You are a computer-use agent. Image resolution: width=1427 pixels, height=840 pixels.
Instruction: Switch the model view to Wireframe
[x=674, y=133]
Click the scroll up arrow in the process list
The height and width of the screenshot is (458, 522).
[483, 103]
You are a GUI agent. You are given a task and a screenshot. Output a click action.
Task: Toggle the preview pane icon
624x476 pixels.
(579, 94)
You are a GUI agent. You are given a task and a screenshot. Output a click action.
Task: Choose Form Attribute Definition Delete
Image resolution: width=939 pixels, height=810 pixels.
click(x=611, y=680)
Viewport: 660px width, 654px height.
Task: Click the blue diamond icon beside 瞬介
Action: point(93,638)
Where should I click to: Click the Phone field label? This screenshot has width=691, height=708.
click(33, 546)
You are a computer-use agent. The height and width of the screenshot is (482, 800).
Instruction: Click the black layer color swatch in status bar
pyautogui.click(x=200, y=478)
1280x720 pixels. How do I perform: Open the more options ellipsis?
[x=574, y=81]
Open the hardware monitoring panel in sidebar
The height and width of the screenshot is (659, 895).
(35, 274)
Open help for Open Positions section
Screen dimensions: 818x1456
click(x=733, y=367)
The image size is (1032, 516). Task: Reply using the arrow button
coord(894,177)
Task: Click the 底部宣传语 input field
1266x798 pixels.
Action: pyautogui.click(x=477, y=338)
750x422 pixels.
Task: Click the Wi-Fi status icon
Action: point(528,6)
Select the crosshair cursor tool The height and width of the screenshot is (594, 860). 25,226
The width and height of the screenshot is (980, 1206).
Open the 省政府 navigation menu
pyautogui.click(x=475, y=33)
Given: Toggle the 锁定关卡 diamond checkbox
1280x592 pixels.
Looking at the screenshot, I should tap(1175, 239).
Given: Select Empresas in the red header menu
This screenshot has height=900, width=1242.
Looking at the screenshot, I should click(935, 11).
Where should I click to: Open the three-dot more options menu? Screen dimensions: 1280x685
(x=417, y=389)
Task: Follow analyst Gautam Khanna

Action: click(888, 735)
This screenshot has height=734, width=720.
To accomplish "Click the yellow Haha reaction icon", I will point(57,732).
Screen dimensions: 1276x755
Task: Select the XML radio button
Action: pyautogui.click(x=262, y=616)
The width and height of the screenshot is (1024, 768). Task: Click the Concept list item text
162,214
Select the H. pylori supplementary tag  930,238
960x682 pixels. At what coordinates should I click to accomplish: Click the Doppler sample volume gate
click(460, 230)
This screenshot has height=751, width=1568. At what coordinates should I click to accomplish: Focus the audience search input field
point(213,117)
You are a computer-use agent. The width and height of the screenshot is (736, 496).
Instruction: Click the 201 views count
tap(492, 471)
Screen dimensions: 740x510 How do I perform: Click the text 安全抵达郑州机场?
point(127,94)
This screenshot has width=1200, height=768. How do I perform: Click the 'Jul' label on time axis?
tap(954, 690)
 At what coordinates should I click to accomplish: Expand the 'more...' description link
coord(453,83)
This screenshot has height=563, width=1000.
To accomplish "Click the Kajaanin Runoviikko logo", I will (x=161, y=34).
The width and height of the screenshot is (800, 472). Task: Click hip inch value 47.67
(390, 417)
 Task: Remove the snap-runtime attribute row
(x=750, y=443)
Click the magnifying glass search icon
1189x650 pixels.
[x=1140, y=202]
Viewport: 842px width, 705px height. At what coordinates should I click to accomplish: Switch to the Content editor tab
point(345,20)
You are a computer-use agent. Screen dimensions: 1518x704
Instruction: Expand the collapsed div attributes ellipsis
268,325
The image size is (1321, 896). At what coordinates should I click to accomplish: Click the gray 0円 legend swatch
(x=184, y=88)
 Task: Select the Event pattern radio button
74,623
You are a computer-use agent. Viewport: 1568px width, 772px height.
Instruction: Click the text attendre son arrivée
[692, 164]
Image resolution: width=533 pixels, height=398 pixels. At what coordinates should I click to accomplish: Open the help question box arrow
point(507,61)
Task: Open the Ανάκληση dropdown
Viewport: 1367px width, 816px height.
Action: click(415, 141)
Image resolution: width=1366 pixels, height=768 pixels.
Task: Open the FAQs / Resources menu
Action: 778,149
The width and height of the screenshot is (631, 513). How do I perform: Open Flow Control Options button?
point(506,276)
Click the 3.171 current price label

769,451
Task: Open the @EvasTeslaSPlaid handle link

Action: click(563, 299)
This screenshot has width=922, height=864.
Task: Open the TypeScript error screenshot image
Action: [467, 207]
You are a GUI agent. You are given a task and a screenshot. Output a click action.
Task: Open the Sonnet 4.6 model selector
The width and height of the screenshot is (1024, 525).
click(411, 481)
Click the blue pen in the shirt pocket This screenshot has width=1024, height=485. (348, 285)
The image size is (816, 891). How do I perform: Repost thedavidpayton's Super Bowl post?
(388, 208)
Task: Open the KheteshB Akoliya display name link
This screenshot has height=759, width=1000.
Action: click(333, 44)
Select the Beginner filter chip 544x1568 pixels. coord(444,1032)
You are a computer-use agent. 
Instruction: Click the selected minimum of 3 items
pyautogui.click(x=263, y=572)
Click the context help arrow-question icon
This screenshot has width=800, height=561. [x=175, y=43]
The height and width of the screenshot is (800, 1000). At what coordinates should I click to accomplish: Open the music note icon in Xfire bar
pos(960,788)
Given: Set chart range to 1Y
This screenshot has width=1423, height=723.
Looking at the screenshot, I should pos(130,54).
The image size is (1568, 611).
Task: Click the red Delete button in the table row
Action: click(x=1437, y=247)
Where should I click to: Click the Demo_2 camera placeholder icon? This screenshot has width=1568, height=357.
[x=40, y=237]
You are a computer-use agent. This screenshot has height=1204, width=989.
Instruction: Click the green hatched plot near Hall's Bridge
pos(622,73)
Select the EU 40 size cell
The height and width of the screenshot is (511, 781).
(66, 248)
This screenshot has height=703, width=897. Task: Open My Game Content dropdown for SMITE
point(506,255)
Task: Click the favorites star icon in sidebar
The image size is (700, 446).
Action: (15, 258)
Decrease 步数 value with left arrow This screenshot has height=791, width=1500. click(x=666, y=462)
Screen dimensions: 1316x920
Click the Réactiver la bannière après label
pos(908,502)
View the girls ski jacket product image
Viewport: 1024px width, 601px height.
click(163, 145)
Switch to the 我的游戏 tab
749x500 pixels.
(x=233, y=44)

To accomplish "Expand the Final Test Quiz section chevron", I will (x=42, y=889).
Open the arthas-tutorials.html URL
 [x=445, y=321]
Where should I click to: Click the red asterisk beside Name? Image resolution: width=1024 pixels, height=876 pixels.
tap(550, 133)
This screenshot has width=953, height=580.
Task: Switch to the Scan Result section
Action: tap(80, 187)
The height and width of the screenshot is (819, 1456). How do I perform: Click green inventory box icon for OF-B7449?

##########

__DIRECTIONS__. What is needed is each line of the data, printed exactly.

__EXERCISE RESPONSE__.
You are a computer-use agent. Image resolution: width=1427 pixels, height=840 pixels.
Instruction: Switch the model view to Wireframe
[x=674, y=133]
Click the scroll up arrow in the process list
The height and width of the screenshot is (458, 522).
[483, 103]
You are a GUI agent. You are given a task and a screenshot. Output a click action.
Task: Toggle the preview pane icon
624x476 pixels.
(579, 94)
You are a GUI agent. You are given a task and a screenshot. Output a click action.
Task: Choose Form Attribute Definition Delete
Image resolution: width=939 pixels, height=810 pixels.
click(x=611, y=680)
Viewport: 660px width, 654px height.
Task: Click the blue diamond icon beside 瞬介
Action: point(93,638)
Where should I click to: Click the Phone field label? This screenshot has width=691, height=708.
click(33, 546)
You are a computer-use agent. The height and width of the screenshot is (482, 800).
Instruction: Click the black layer color swatch in status bar
pyautogui.click(x=200, y=478)
1280x720 pixels. How do I perform: Open the more options ellipsis?
[x=574, y=81]
Open the hardware monitoring panel in sidebar
The height and width of the screenshot is (659, 895).
(35, 274)
Open help for Open Positions section
Screen dimensions: 818x1456
click(x=733, y=367)
The image size is (1032, 516). Task: Reply using the arrow button
coord(894,177)
Task: Click the 底部宣传语 input field
1266x798 pixels.
Action: pyautogui.click(x=477, y=338)
750x422 pixels.
Task: Click the Wi-Fi status icon
Action: point(528,6)
Select the crosshair cursor tool The height and width of the screenshot is (594, 860). 25,226
The width and height of the screenshot is (980, 1206).
Open the 省政府 navigation menu
pyautogui.click(x=475, y=33)
Given: Toggle the 锁定关卡 diamond checkbox
1280x592 pixels.
Looking at the screenshot, I should tap(1175, 239).
Given: Select Empresas in the red header menu
This screenshot has height=900, width=1242.
Looking at the screenshot, I should click(935, 11).
Where should I click to: Open the three-dot more options menu? Screen dimensions: 1280x685
(x=417, y=389)
Task: Follow analyst Gautam Khanna

Action: click(888, 735)
This screenshot has height=734, width=720.
To accomplish "Click the yellow Haha reaction icon", I will point(57,732).
Screen dimensions: 1276x755
Task: Select the XML radio button
Action: pyautogui.click(x=262, y=616)
The width and height of the screenshot is (1024, 768). Task: Click the Concept list item text
162,214
Select the H. pylori supplementary tag  930,238
960x682 pixels. At what coordinates should I click to accomplish: Click the Doppler sample volume gate
click(460, 230)
This screenshot has height=751, width=1568. At what coordinates should I click to accomplish: Focus the audience search input field
point(213,117)
You are a computer-use agent. The width and height of the screenshot is (736, 496).
Instruction: Click the 201 views count
tap(492, 471)
Screen dimensions: 740x510 How do I perform: Click the text 安全抵达郑州机场?
point(127,94)
This screenshot has width=1200, height=768. How do I perform: Click the 'Jul' label on time axis?
tap(954, 690)
 At what coordinates should I click to accomplish: Expand the 'more...' description link
coord(453,83)
This screenshot has height=563, width=1000.
To accomplish "Click the Kajaanin Runoviikko logo", I will (x=161, y=34).
The width and height of the screenshot is (800, 472). Task: Click hip inch value 47.67
(390, 417)
 Task: Remove the snap-runtime attribute row
(x=750, y=443)
Click the magnifying glass search icon
1189x650 pixels.
[x=1140, y=202]
Viewport: 842px width, 705px height. At what coordinates should I click to accomplish: Switch to the Content editor tab
point(345,20)
You are a computer-use agent. Screen dimensions: 1518x704
Instruction: Expand the collapsed div attributes ellipsis
268,325
The image size is (1321, 896). At what coordinates should I click to accomplish: Click the gray 0円 legend swatch
(x=184, y=88)
 Task: Select the Event pattern radio button
74,623
You are a computer-use agent. Viewport: 1568px width, 772px height.
Instruction: Click the text attendre son arrivée
[692, 164]
Image resolution: width=533 pixels, height=398 pixels. At what coordinates should I click to accomplish: Open the help question box arrow
point(507,61)
Task: Open the Ανάκληση dropdown
Viewport: 1367px width, 816px height.
Action: click(415, 141)
Image resolution: width=1366 pixels, height=768 pixels.
Task: Open the FAQs / Resources menu
Action: 778,149
The width and height of the screenshot is (631, 513). How do I perform: Open Flow Control Options button?
point(506,276)
Click the 3.171 current price label

769,451
Task: Open the @EvasTeslaSPlaid handle link

Action: click(563, 299)
This screenshot has width=922, height=864.
Task: Open the TypeScript error screenshot image
Action: [467, 207]
You are a GUI agent. You are given a task and a screenshot. Output a click action.
Task: Open the Sonnet 4.6 model selector
The width and height of the screenshot is (1024, 525).
click(411, 481)
Click the blue pen in the shirt pocket This screenshot has width=1024, height=485. (348, 285)
The image size is (816, 891). How do I perform: Repost thedavidpayton's Super Bowl post?
(388, 208)
Task: Open the KheteshB Akoliya display name link
This screenshot has height=759, width=1000.
Action: click(333, 44)
Select the Beginner filter chip 544x1568 pixels. coord(444,1032)
You are a computer-use agent. 
Instruction: Click the selected minimum of 3 items
pyautogui.click(x=263, y=572)
Click the context help arrow-question icon
This screenshot has width=800, height=561. [x=175, y=43]
The height and width of the screenshot is (800, 1000). At what coordinates should I click to accomplish: Open the music note icon in Xfire bar
pos(960,788)
Given: Set chart range to 1Y
This screenshot has width=1423, height=723.
Looking at the screenshot, I should pos(130,54).
The image size is (1568, 611).
Task: Click the red Delete button in the table row
Action: click(x=1437, y=247)
Where should I click to: Click the Demo_2 camera placeholder icon? This screenshot has width=1568, height=357.
[x=40, y=237]
You are a computer-use agent. This screenshot has height=1204, width=989.
Instruction: Click the green hatched plot near Hall's Bridge
pos(622,73)
Select the EU 40 size cell
The height and width of the screenshot is (511, 781).
(66, 248)
This screenshot has height=703, width=897. Task: Open My Game Content dropdown for SMITE
point(506,255)
Task: Click the favorites star icon in sidebar
The image size is (700, 446).
Action: (15, 258)
Decrease 步数 value with left arrow This screenshot has height=791, width=1500. click(x=666, y=462)
Screen dimensions: 1316x920
Click the Réactiver la bannière après label
pos(908,502)
View the girls ski jacket product image
Viewport: 1024px width, 601px height.
click(163, 145)
Switch to the 我的游戏 tab
749x500 pixels.
(x=233, y=44)

To accomplish "Expand the Final Test Quiz section chevron", I will (x=42, y=889).
Open the arthas-tutorials.html URL
 [x=445, y=321]
Where should I click to: Click the red asterisk beside Name? Image resolution: width=1024 pixels, height=876 pixels.
tap(550, 133)
This screenshot has width=953, height=580.
Task: Switch to the Scan Result section
Action: tap(80, 187)
The height and width of the screenshot is (819, 1456). How do I perform: Click green inventory box icon for OF-B7449?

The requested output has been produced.